As I entered my last week of work, I remembered that, when I was younger, I thought that this would be the job for me-I wanted to be a secretary. I wanted to send emails, answer phones, take messages, get faxes and, yes, put the phone on hold in that cool way. Over the years I have grown to learn that I am a mover-I like to be out and about, working with people, walking around from place to place and meeting to meeting, involving my creative side, and never doing the exact same thing twice. For that reason, I was completely blind to the fact that, for the past two summers, I had been fulfilling one of my childhood dream jobs, and, really, how many kids can say that?

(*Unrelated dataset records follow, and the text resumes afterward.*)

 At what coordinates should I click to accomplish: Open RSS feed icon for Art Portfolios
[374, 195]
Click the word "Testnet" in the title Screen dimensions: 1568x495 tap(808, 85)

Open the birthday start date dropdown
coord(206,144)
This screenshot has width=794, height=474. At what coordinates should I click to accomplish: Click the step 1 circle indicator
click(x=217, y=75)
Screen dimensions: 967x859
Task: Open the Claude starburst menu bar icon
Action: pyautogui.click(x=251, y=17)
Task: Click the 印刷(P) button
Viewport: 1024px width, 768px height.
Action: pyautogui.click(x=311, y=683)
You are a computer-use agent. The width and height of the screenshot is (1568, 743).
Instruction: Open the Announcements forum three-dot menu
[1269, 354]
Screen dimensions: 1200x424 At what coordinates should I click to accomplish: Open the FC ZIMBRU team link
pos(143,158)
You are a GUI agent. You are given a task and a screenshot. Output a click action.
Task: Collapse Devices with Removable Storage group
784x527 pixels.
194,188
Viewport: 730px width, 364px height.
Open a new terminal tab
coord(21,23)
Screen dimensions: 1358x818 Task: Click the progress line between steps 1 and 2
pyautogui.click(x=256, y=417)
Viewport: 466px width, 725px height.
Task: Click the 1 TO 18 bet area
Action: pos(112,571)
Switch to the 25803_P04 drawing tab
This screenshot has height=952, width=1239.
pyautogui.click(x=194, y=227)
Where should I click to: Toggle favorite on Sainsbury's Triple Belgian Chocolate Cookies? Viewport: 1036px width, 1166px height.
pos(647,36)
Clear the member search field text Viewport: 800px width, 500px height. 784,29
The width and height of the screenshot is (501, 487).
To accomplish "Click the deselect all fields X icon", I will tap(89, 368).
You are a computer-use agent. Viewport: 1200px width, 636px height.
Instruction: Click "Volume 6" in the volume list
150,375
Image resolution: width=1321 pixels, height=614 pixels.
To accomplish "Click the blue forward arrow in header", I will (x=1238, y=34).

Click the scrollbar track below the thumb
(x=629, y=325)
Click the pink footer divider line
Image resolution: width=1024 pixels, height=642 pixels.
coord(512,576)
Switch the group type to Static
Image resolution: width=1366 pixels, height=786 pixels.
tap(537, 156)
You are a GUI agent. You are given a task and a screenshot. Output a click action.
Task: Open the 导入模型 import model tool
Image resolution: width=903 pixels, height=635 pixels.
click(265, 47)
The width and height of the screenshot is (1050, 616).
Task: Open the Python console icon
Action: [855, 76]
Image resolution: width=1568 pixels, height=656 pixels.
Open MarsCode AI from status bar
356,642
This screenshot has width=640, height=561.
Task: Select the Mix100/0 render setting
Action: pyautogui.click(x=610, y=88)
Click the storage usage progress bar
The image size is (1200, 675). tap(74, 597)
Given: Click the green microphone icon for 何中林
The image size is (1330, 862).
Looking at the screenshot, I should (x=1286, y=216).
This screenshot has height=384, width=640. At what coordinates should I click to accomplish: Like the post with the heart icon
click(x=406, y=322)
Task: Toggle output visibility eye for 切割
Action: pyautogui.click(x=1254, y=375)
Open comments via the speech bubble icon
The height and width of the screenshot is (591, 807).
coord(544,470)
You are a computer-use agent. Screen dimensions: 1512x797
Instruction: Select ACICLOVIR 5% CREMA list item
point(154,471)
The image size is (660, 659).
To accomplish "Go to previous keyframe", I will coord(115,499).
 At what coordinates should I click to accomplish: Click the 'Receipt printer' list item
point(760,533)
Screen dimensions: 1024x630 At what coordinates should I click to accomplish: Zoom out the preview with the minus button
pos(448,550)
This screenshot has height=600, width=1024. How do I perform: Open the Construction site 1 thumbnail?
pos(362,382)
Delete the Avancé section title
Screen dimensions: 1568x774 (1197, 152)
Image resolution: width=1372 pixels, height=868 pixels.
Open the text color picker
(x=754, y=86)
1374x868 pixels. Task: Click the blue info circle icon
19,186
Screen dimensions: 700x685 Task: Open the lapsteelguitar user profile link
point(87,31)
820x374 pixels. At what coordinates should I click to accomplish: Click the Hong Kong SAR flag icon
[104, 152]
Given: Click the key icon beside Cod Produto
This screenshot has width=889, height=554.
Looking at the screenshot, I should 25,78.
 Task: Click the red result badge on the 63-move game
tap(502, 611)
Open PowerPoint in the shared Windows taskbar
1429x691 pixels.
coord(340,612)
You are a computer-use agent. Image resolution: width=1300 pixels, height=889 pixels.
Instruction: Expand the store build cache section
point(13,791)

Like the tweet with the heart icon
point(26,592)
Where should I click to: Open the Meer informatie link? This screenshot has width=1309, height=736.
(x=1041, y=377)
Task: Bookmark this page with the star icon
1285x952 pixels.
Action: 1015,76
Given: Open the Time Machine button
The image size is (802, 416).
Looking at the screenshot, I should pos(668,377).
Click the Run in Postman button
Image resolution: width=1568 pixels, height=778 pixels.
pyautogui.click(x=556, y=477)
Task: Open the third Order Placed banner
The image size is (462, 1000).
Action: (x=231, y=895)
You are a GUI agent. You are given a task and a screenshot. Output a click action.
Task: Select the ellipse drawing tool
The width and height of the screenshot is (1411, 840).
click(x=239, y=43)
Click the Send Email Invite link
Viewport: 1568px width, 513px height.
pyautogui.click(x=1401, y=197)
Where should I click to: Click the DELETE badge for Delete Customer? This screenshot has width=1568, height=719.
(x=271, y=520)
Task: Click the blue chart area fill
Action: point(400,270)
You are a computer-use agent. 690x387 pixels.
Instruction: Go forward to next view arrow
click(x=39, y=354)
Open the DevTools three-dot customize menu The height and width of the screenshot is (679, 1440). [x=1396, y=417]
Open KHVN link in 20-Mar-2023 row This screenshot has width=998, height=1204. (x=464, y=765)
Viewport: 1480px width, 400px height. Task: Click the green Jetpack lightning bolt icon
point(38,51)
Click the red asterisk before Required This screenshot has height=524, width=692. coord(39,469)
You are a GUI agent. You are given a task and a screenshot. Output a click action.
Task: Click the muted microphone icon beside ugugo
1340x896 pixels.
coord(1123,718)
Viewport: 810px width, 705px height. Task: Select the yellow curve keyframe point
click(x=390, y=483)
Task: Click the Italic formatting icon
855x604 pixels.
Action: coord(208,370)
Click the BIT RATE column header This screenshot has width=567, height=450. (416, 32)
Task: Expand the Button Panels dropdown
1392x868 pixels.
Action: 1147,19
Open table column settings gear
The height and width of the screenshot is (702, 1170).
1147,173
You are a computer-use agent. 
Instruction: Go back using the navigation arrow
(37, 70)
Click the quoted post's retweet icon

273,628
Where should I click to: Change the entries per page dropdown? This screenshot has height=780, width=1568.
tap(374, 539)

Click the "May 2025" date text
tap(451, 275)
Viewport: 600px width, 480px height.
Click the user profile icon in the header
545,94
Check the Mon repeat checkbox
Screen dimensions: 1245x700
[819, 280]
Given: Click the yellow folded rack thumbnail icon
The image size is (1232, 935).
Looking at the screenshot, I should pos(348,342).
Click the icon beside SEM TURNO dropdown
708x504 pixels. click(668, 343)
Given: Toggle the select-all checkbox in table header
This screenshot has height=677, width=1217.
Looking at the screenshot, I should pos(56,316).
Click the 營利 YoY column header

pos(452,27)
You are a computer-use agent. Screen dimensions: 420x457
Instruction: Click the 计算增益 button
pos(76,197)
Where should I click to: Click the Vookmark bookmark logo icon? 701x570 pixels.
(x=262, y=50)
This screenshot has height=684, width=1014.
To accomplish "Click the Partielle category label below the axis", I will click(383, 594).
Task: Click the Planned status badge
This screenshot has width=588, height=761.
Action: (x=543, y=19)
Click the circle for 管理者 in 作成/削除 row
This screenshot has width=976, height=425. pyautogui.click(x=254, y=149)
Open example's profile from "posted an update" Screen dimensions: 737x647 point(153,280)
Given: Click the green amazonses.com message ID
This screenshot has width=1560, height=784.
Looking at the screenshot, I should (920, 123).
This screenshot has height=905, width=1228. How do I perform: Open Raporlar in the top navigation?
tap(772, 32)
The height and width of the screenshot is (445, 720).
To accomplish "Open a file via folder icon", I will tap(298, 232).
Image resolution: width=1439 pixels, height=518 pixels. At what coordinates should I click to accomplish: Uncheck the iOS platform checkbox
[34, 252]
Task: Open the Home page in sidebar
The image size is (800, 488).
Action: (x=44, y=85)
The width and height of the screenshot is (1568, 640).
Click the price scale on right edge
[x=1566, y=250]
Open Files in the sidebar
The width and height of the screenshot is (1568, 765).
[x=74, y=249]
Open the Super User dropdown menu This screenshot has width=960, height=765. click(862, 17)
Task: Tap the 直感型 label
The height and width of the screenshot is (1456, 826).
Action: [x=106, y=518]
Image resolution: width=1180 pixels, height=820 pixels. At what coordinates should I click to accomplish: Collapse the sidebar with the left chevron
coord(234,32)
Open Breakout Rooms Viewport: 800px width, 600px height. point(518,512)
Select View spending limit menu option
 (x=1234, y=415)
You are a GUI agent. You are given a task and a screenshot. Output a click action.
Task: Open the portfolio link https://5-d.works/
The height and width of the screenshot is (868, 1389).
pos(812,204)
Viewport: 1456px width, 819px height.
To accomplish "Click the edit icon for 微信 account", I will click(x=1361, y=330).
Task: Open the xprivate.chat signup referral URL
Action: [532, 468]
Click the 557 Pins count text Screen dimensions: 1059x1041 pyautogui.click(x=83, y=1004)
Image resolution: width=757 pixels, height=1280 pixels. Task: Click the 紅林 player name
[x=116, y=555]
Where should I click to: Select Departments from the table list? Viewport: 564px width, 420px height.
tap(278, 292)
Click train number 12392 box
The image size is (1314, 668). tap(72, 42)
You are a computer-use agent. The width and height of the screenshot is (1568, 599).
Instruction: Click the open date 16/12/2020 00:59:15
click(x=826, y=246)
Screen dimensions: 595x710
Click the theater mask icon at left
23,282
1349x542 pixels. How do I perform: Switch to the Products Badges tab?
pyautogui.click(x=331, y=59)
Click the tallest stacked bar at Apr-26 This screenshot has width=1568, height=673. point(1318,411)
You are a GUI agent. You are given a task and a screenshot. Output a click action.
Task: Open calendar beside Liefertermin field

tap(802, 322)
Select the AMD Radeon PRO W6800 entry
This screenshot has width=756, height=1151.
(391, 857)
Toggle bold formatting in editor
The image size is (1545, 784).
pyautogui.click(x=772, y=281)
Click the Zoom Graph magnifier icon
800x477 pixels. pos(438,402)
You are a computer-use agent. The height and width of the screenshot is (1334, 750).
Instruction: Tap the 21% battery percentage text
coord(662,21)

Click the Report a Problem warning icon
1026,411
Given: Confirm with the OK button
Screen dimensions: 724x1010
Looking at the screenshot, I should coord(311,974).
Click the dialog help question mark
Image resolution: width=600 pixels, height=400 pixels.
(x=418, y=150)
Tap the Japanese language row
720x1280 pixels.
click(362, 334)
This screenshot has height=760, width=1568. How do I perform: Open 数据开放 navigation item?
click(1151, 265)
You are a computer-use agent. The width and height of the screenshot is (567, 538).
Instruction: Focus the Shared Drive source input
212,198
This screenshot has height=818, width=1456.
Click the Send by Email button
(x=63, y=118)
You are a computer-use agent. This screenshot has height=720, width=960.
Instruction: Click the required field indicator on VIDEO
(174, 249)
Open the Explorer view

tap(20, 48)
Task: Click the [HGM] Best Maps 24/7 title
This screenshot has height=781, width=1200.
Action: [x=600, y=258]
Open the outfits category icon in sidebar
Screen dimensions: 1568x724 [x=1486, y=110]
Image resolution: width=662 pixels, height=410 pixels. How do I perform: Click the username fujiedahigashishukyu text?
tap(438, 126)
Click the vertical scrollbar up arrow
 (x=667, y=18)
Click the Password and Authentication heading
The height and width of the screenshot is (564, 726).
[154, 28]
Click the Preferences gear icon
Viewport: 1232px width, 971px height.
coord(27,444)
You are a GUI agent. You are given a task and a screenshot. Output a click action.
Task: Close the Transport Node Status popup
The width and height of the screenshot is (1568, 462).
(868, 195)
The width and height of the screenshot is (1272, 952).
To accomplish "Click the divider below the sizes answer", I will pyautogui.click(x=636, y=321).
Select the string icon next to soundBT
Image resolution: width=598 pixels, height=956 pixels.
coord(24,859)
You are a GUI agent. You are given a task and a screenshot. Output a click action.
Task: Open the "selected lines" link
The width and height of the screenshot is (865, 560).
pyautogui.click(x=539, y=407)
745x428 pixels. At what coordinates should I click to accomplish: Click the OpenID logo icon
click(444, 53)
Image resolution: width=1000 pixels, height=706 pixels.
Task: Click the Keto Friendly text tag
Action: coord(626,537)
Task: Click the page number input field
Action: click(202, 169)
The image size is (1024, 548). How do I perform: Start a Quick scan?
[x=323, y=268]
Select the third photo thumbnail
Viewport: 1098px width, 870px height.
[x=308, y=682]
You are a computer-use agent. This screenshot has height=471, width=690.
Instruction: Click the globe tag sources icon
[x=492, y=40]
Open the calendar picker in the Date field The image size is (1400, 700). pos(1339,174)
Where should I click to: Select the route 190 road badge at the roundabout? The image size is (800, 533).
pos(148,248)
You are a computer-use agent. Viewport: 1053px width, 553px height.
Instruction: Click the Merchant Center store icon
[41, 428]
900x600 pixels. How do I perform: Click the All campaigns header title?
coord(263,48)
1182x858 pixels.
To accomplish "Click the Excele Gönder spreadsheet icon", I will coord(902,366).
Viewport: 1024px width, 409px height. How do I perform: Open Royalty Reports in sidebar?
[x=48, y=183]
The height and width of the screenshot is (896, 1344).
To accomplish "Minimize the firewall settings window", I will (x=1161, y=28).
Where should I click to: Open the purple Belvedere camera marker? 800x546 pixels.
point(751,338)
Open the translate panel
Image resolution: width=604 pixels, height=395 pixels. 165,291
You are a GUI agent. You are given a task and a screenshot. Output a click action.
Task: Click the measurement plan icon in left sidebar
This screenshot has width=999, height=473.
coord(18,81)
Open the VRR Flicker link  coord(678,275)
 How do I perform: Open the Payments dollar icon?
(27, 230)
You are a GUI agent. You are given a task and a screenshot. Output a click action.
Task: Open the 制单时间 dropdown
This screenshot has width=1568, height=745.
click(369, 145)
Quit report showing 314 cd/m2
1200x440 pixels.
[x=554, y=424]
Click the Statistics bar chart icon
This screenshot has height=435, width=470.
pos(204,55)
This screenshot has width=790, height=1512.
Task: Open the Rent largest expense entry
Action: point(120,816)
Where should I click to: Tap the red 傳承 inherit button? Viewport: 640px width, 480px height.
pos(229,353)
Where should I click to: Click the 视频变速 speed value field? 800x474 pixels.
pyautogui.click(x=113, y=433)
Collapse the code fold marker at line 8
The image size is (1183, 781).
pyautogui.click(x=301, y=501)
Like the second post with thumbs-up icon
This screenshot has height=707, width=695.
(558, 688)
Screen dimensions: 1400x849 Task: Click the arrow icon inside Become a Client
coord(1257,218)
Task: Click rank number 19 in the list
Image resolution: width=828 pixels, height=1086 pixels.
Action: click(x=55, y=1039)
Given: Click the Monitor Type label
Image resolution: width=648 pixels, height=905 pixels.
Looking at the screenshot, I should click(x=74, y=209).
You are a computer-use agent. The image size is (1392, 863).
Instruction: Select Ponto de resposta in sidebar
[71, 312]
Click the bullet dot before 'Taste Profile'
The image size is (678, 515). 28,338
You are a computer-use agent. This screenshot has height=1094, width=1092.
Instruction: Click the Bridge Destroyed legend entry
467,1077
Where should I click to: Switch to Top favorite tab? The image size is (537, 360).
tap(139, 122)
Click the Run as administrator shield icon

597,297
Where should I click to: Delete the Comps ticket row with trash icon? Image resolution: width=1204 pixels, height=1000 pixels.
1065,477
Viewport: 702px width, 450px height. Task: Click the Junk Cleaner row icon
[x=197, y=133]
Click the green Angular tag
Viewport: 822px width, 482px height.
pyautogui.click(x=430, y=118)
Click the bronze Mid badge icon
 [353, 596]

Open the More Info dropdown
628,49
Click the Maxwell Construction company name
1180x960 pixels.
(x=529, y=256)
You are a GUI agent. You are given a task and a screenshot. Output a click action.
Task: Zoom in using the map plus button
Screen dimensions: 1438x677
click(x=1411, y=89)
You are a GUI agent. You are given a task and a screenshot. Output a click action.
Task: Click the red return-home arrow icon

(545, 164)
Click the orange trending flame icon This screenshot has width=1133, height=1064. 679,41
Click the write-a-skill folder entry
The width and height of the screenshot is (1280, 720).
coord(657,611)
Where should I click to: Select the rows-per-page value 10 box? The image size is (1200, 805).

Though I do not get any great what's-the-meaning-of-life-and-what-am-I-meant-to-do kind of satisfaction from fullfilling this dream itself, since it did in fact turn out to be something I realized I wasn't meant to do forever (and the next week I believe I wanted to be a marine biologist, so my dream was constantly changing), I find it interesting that it ended up being a job I did have for some time during college. I also find it interesting that I had the opportunity to have a job like this, and it turned into such a wonderful learning experience about what kind of things I like to do, what my interests are, and how I want to spend the rest of my career life. It's so great to learn these things about myself and get such reasurrance from a simple summer job.
Because of this summer, I have realized more about the kind of person I am-one who likes to move around, interact and channel her creativity-and what I want to do with the rest of my life. For the past two years, I have realized that that is what your 20's and your time in college is about. Grades become less important, and what really matters is the life lessons you learn because of classes you take, things you involve yourself in, people you meet, friends you make, and goals you try to achieve. I think that halfway through college, I have checked off a great deal of spaces on my laundry list of life questions. Though there are plenty more, I feel confident that I will learn all I need to know in order to have, not only the future I am MEANT to have, but the future I WANT to have.